Date: 2009-03-07 05:05 pm (UTC)
From: [identity profile] fidelioscabinet.livejournal.com
Having grown up in Missouri, which has lots of very strangely-pronounced French placenames and surnames*, that makes excellent sense.



*Frex, a river north of St. Louis which is spelled "Cuivre" and pronounced "quiver", another named "Fourche รก Renault" and pronounced "Forsharno", and I don't imagine I need to get into the how Missourians and Kentickians handles "Versailles", either.

Date: 2009-03-07 05:06 pm (UTC)
From: [identity profile] fidelioscabinet.livejournal.com
Yes, I know they have their faults, but they do deserve better spelling from me. Kentuckians. Sorry about that.

Date: 2009-03-07 06:17 pm (UTC)
From: [identity profile] lenora-rose.livejournal.com
Or Winnipeg, where the Main street is Portage: Portt-uj. And Notre Dame: NOte-er Daim. And we *have* a whole Francophone quarter.

Date: 2009-03-08 03:39 pm (UTC)
From: (Anonymous)
My favourite example of this is Pierre St. in Windsor Ontario - it's pronounced "PEER-ee."

Kristi

Date: 2009-03-18 09:14 pm (UTC)
From: [identity profile] jade-sabre-301.livejournal.com
but you have to say "NO-ter Daim" because otherwise the word "Dame" wouldn't rhyme with "game" and that would throw off the greatest university fight song's rhyme scheme.

...I'll be in the corner, horrifying my French friends.

Date: 2009-03-08 05:07 am (UTC)
From: [identity profile] paulakate.livejournal.com
Oh, thank you; that helps tremendously.

Date: 2009-03-07 09:19 pm (UTC)
From: [identity profile] adelev.livejournal.com
This entry made me laugh out loud. My husband made what I think is a very good point: better to find out now than when working on the movie adaptation! ;-)

Date: 2009-03-08 06:07 am (UTC)
From: [identity profile] girlpunksamurai.livejournal.com
*sympathizes*

Don't take it too hard; Chinese is one of those languages. I took it in high school and once we got into the serious complexities of the language (i.e. Chinese III) I started failing, badly. The possibility of uttering the pronunciations to make sentences flow coherently was about as likely as me winning the lottery back then and I wouldn't even attempt the language now, so don't feel alone.

I actually read somewhere that it is better to start learning languages when one is very young, before the English language becomes too deeply ingrained in that strange grove in our minds that, once things imprint upon, becomes impossible to shake loose. Like the whole 'parent as pillar of society thing'. That sort of innate belief never goes away. Because of that strange grove inside your head that thing have inlaid themselves too deeply to be removed. Which explains the popularity of religion if you ask me :p

Oh, the parent example is for the parents who ~nurture~, not the other ones-you know the type; the sort of people you wouldn't entrust the care of a pine cone to never mind a human child >.>

Date: 2009-03-09 01:18 pm (UTC)
ext_1225: Jon Stewart in a pink dress (Default)
From: [identity profile] litalex.livejournal.com
Just curious, is the translated version going to Taiwan or mainland China?
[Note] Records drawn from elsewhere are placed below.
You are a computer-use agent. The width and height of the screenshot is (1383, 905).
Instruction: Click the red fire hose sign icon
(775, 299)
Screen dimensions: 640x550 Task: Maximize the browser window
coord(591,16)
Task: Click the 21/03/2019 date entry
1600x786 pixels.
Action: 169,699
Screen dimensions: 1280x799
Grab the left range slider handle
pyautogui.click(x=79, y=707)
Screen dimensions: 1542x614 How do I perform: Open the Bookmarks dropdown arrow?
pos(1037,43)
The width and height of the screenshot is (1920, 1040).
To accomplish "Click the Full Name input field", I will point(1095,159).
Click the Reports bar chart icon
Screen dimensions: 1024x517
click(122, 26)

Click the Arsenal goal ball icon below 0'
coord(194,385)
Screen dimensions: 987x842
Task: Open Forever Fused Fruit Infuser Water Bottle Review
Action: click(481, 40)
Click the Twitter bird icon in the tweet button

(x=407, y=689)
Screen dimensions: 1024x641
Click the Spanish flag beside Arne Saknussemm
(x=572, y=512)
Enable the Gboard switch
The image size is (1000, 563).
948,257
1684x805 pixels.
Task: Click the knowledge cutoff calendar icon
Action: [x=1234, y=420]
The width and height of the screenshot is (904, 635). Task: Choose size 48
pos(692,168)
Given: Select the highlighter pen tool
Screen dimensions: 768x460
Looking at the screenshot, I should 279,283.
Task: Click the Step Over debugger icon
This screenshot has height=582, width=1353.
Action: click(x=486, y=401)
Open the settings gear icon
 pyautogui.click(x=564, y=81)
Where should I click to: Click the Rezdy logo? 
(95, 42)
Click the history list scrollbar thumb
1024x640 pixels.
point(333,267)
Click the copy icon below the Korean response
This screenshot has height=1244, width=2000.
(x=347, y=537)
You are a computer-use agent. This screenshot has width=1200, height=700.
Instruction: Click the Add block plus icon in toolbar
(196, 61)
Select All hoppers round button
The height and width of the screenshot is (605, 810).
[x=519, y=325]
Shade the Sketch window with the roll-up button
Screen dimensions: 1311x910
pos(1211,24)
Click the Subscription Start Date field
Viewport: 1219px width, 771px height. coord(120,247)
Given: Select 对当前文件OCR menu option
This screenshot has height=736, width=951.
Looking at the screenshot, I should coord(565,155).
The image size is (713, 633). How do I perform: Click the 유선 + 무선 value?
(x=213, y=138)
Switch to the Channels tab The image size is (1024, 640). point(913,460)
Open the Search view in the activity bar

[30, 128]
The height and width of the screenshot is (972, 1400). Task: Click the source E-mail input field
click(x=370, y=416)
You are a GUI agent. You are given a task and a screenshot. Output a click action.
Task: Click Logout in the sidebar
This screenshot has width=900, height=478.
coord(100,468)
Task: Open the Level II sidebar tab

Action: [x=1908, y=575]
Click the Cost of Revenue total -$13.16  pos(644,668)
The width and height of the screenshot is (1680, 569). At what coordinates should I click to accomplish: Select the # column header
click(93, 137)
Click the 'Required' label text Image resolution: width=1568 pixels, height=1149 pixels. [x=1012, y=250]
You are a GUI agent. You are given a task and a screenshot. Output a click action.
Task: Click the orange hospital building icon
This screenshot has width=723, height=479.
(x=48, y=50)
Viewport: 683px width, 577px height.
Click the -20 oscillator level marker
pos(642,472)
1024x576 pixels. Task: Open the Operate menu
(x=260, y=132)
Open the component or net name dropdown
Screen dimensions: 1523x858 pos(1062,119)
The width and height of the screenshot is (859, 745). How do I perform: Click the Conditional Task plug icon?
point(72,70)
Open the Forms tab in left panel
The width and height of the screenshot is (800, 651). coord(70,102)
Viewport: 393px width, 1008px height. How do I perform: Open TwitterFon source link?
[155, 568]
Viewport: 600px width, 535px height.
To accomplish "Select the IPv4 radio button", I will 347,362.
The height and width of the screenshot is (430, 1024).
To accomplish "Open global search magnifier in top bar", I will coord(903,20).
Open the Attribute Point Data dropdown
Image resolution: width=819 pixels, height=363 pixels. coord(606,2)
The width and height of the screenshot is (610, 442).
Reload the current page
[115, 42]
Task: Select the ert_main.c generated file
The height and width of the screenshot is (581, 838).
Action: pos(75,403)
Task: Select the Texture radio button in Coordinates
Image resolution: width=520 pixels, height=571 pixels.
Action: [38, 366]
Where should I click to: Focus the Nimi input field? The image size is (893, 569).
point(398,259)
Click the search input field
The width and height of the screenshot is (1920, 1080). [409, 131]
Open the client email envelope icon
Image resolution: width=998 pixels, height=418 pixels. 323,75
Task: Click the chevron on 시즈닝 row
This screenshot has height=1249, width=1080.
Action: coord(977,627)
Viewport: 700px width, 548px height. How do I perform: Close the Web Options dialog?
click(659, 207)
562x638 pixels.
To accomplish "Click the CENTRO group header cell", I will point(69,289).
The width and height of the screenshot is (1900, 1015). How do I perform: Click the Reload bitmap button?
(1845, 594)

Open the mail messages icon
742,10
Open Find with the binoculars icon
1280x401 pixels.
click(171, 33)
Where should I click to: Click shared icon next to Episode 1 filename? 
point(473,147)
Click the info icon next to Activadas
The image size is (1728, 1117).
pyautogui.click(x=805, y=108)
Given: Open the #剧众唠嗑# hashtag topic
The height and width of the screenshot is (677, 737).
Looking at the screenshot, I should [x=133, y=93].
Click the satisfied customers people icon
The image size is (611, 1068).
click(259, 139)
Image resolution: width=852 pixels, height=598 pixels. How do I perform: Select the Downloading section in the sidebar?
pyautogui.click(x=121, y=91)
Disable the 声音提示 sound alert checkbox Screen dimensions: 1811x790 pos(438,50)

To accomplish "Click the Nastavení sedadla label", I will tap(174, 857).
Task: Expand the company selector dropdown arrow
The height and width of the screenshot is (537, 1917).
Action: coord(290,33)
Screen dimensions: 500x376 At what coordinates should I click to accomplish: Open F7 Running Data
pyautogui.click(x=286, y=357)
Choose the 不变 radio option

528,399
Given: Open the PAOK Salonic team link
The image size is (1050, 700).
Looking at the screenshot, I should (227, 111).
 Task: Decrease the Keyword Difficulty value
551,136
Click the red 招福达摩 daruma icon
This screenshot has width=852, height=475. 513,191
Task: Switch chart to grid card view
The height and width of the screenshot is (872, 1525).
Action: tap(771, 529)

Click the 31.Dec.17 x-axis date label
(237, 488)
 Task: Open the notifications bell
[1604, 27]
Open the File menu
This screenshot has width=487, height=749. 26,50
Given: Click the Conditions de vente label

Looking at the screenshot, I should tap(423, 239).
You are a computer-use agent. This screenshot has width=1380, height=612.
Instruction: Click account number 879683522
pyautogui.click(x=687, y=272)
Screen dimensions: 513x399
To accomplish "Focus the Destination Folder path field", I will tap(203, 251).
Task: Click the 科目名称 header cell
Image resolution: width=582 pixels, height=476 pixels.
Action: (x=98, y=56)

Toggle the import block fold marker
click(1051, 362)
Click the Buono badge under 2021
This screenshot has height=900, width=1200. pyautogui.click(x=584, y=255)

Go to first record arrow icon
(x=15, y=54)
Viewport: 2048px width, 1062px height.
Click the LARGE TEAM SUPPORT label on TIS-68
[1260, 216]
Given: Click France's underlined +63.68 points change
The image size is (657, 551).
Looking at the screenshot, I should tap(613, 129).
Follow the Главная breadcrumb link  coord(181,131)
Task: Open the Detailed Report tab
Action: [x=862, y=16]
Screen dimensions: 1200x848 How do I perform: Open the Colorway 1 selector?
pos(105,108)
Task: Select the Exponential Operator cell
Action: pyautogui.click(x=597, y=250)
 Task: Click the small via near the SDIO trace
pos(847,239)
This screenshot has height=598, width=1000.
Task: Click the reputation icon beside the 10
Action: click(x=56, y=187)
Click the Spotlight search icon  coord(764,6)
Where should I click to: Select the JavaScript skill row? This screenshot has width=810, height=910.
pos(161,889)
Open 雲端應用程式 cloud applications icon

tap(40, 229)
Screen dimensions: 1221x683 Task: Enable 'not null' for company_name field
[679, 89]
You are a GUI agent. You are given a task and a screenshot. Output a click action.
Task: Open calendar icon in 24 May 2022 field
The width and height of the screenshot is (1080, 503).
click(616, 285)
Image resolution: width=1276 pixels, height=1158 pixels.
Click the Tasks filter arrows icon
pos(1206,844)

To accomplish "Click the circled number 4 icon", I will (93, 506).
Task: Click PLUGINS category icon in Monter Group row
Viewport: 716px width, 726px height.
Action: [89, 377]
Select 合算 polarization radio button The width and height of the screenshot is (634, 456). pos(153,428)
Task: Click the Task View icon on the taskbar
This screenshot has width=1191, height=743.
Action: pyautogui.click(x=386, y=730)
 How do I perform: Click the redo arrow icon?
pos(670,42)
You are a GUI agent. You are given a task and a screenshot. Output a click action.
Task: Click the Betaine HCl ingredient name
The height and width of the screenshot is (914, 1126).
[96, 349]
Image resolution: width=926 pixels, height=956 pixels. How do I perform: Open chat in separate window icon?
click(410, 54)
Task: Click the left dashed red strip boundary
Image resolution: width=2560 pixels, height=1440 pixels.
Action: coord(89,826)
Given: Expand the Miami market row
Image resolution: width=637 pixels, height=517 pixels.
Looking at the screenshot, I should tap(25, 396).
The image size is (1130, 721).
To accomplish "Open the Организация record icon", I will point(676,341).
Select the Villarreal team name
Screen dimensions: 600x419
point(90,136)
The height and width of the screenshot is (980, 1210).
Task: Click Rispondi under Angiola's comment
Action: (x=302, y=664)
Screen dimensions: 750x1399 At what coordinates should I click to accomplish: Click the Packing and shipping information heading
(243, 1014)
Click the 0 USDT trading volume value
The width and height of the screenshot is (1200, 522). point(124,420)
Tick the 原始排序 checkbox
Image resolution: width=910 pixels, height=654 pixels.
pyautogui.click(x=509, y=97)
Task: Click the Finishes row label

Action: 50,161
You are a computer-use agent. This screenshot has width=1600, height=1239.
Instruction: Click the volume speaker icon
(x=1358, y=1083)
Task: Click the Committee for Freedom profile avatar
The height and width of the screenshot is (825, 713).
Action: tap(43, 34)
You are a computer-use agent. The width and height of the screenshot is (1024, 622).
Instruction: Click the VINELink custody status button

P.S. As to Mildmay's name, will the translator know about the saying before translating the name? He/she might translated it differently otherwise...

Date: 2009-03-10 01:28 am (UTC)
From: (Anonymous)
The lovely thing about those names is their literal meaning (and their irony). Perhaps the translator could go with that? In a poetic sort of way? Zaf

As the translator..

Date: 2009-03-18 05:17 am (UTC)
From: (Anonymous)
I certainly *have* read the explanation before I translated it! And I did my best to translate Mildmay's name. For Chinese readers, you'd see for yourself when it comes out.
As for other readers that are curious, I would like to answer any questions as to how I deal with any particular problem in translating...
I'm afraid that a lot of meanings do get lost in the process of translation, which is sad but inevitable.
And it's gonna be a mainland publication.